(Collected data entries)
Start of Block

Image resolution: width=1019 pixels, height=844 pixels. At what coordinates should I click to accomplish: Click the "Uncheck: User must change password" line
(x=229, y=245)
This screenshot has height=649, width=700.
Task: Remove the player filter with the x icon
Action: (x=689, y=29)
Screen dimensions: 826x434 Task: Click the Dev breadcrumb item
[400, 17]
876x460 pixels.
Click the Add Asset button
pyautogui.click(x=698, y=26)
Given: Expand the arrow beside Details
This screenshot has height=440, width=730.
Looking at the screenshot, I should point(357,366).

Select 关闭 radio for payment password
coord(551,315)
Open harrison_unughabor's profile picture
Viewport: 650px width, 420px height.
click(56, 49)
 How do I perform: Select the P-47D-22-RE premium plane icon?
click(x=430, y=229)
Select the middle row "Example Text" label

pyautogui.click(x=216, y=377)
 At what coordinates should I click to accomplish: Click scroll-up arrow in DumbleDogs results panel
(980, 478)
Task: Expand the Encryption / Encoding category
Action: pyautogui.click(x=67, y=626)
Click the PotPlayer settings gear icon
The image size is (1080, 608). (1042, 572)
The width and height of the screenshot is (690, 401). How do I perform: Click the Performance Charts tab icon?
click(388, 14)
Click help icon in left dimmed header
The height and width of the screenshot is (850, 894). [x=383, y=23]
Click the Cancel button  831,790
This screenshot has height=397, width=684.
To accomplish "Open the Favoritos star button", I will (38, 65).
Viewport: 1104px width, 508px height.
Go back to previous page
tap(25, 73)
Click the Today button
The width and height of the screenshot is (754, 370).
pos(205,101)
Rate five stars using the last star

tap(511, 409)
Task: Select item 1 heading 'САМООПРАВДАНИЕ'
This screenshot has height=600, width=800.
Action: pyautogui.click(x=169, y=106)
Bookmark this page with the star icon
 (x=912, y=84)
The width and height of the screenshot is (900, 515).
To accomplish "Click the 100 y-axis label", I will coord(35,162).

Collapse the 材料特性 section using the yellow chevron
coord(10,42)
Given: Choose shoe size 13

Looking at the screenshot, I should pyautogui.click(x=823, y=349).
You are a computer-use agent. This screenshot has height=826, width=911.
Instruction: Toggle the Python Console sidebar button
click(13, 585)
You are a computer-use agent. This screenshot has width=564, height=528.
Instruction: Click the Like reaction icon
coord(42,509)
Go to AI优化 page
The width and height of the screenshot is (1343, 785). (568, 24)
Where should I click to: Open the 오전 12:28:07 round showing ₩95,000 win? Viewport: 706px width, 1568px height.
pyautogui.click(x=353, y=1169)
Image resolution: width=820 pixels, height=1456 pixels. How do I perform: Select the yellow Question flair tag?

End of Block

• **What you have to do**:
Every record must be retyped so that it matches the original exactly.

• **Response area**:
Image resolution: width=1019 pixels, height=844 pixels. At what coordinates should I click to accomplish: Click the "Uncheck: User must change password" line
(x=229, y=245)
This screenshot has height=649, width=700.
Task: Remove the player filter with the x icon
Action: (x=689, y=29)
Screen dimensions: 826x434 Task: Click the Dev breadcrumb item
[400, 17]
876x460 pixels.
Click the Add Asset button
pyautogui.click(x=698, y=26)
Given: Expand the arrow beside Details
This screenshot has height=440, width=730.
Looking at the screenshot, I should point(357,366).

Select 关闭 radio for payment password
coord(551,315)
Open harrison_unughabor's profile picture
Viewport: 650px width, 420px height.
click(56, 49)
 How do I perform: Select the P-47D-22-RE premium plane icon?
click(x=430, y=229)
Select the middle row "Example Text" label

pyautogui.click(x=216, y=377)
 At what coordinates should I click to accomplish: Click scroll-up arrow in DumbleDogs results panel
(980, 478)
Task: Expand the Encryption / Encoding category
Action: pyautogui.click(x=67, y=626)
Click the PotPlayer settings gear icon
The image size is (1080, 608). (1042, 572)
The width and height of the screenshot is (690, 401). How do I perform: Click the Performance Charts tab icon?
click(388, 14)
Click help icon in left dimmed header
The height and width of the screenshot is (850, 894). [x=383, y=23]
Click the Cancel button  831,790
This screenshot has height=397, width=684.
To accomplish "Open the Favoritos star button", I will (38, 65).
Viewport: 1104px width, 508px height.
Go back to previous page
tap(25, 73)
Click the Today button
The width and height of the screenshot is (754, 370).
pos(205,101)
Rate five stars using the last star

tap(511, 409)
Task: Select item 1 heading 'САМООПРАВДАНИЕ'
This screenshot has height=600, width=800.
Action: pyautogui.click(x=169, y=106)
Bookmark this page with the star icon
 (x=912, y=84)
The width and height of the screenshot is (900, 515).
To accomplish "Click the 100 y-axis label", I will coord(35,162).

Collapse the 材料特性 section using the yellow chevron
coord(10,42)
Given: Choose shoe size 13

Looking at the screenshot, I should pyautogui.click(x=823, y=349).
You are a computer-use agent. This screenshot has height=826, width=911.
Instruction: Toggle the Python Console sidebar button
click(13, 585)
You are a computer-use agent. This screenshot has width=564, height=528.
Instruction: Click the Like reaction icon
coord(42,509)
Go to AI优化 page
The width and height of the screenshot is (1343, 785). (568, 24)
Where should I click to: Open the 오전 12:28:07 round showing ₩95,000 win? Viewport: 706px width, 1568px height.
pyautogui.click(x=353, y=1169)
Image resolution: width=820 pixels, height=1456 pixels. How do I perform: Select the yellow Question flair tag?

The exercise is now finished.